##### Task material #####

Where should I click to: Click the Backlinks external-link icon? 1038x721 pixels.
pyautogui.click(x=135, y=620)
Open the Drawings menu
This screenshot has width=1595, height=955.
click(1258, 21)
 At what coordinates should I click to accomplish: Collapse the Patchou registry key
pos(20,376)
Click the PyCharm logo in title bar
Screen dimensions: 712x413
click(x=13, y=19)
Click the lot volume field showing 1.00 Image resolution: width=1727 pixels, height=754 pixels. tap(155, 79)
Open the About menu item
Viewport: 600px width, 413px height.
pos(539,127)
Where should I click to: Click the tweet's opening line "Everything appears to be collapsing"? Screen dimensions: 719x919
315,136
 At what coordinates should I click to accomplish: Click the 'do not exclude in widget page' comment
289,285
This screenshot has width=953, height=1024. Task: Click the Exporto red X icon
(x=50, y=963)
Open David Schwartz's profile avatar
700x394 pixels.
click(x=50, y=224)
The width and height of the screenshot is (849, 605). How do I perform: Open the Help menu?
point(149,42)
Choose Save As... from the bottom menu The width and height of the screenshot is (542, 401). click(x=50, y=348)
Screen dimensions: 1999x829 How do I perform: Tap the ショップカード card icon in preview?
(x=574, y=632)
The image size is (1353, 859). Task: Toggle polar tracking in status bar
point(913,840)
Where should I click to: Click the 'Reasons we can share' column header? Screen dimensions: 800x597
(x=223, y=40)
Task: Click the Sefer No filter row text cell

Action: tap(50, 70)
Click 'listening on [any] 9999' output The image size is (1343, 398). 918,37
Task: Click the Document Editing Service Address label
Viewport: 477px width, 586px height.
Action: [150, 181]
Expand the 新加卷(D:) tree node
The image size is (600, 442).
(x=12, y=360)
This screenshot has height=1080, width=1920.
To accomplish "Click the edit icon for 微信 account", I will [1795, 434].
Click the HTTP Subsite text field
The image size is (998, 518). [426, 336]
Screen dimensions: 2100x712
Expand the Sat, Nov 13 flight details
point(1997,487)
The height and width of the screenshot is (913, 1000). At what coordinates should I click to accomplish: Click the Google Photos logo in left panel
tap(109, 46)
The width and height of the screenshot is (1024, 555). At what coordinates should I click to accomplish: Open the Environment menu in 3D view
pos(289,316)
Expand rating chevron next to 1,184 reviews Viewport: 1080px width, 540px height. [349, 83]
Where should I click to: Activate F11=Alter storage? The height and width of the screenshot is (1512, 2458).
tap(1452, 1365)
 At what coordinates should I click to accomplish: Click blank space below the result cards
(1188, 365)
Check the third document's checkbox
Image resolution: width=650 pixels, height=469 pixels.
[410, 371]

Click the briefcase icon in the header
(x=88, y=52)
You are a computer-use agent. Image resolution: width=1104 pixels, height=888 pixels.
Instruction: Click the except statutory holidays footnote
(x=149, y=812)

#####

- [Task description]:
Put each line of the records above into a Markdown table with the columns "Row" and "Line": number the rows in order and leave out blank lines.

- [Worked solution]:
| Row | Line |
|---|---|
| 1 | Where should I click to: Click the Backlinks external-link icon? 1038x721 pixels. |
| 2 | pyautogui.click(x=135, y=620) |
| 3 | Open the Drawings menu |
| 4 | This screenshot has width=1595, height=955. |
| 5 | click(1258, 21) |
| 6 |  At what coordinates should I click to accomplish: Collapse the Patchou registry key |
| 7 | pos(20,376) |
| 8 | Click the PyCharm logo in title bar |
| 9 | Screen dimensions: 712x413 |
| 10 | click(x=13, y=19) |
| 11 | Click the lot volume field showing 1.00 Image resolution: width=1727 pixels, height=754 pixels. tap(155, 79) |
| 12 | Open the About menu item |
| 13 | Viewport: 600px width, 413px height. |
| 14 | pos(539,127) |
| 15 | Where should I click to: Click the tweet's opening line "Everything appears to be collapsing"? Screen dimensions: 719x919 |
| 16 | 315,136 |
| 17 |  At what coordinates should I click to accomplish: Click the 'do not exclude in widget page' comment |
| 18 | 289,285 |
| 19 | This screenshot has width=953, height=1024. Task: Click the Exporto red X icon |
| 20 | (x=50, y=963) |
| 21 | Open David Schwartz's profile avatar |
| 22 | 700x394 pixels. |
| 23 | click(x=50, y=224) |
| 24 | The width and height of the screenshot is (849, 605). How do I perform: Open the Help menu? |
| 25 | point(149,42) |
| 26 | Choose Save As... from the bottom menu The width and height of the screenshot is (542, 401). click(x=50, y=348) |
| 27 | Screen dimensions: 1999x829 How do I perform: Tap the ショップカード card icon in preview? |
| 28 | (x=574, y=632) |
| 29 | The image size is (1353, 859). Task: Toggle polar tracking in status bar |
| 30 | point(913,840) |
| 31 | Where should I click to: Click the 'Reasons we can share' column header? Screen dimensions: 800x597 |
| 32 | (x=223, y=40) |
| 33 | Task: Click the Sefer No filter row text cell |
| 34 | Action: tap(50, 70) |
| 35 | Click 'listening on [any] 9999' output The image size is (1343, 398). 918,37 |
| 36 | Task: Click the Document Editing Service Address label |
| 37 | Viewport: 477px width, 586px height. |
| 38 | Action: [150, 181] |
| 39 | Expand the 新加卷(D:) tree node |
| 40 | The image size is (600, 442). |
| 41 | (x=12, y=360) |
| 42 | This screenshot has height=1080, width=1920. |
| 43 | To accomplish "Click the edit icon for 微信 account", I will [1795, 434]. |
| 44 | Click the HTTP Subsite text field |
| 45 | The image size is (998, 518). [426, 336] |
| 46 | Screen dimensions: 2100x712 |
| 47 | Expand the Sat, Nov 13 flight details |
| 48 | point(1997,487) |
| 49 | The height and width of the screenshot is (913, 1000). At what coordinates should I click to accomplish: Click the Google Photos logo in left panel |
| 50 | tap(109, 46) |
| 51 | The width and height of the screenshot is (1024, 555). At what coordinates should I click to accomplish: Open the Environment menu in 3D view |
| 52 | pos(289,316) |
| 53 | Expand rating chevron next to 1,184 reviews Viewport: 1080px width, 540px height. [349, 83] |
| 54 | Where should I click to: Activate F11=Alter storage? The height and width of the screenshot is (1512, 2458). |
| 55 | tap(1452, 1365) |
| 56 |  At what coordinates should I click to accomplish: Click blank space below the result cards |
| 57 | (1188, 365) |
| 58 | Check the third document's checkbox |
| 59 | Image resolution: width=650 pixels, height=469 pixels. |
| 60 | [410, 371] |
| 61 | Click the briefcase icon in the header |
| 62 | (x=88, y=52) |
| 63 | You are a computer-use agent. Image resolution: width=1104 pixels, height=888 pixels. |
| 64 | Instruction: Click the except statutory holidays footnote |
| 65 | (x=149, y=812) |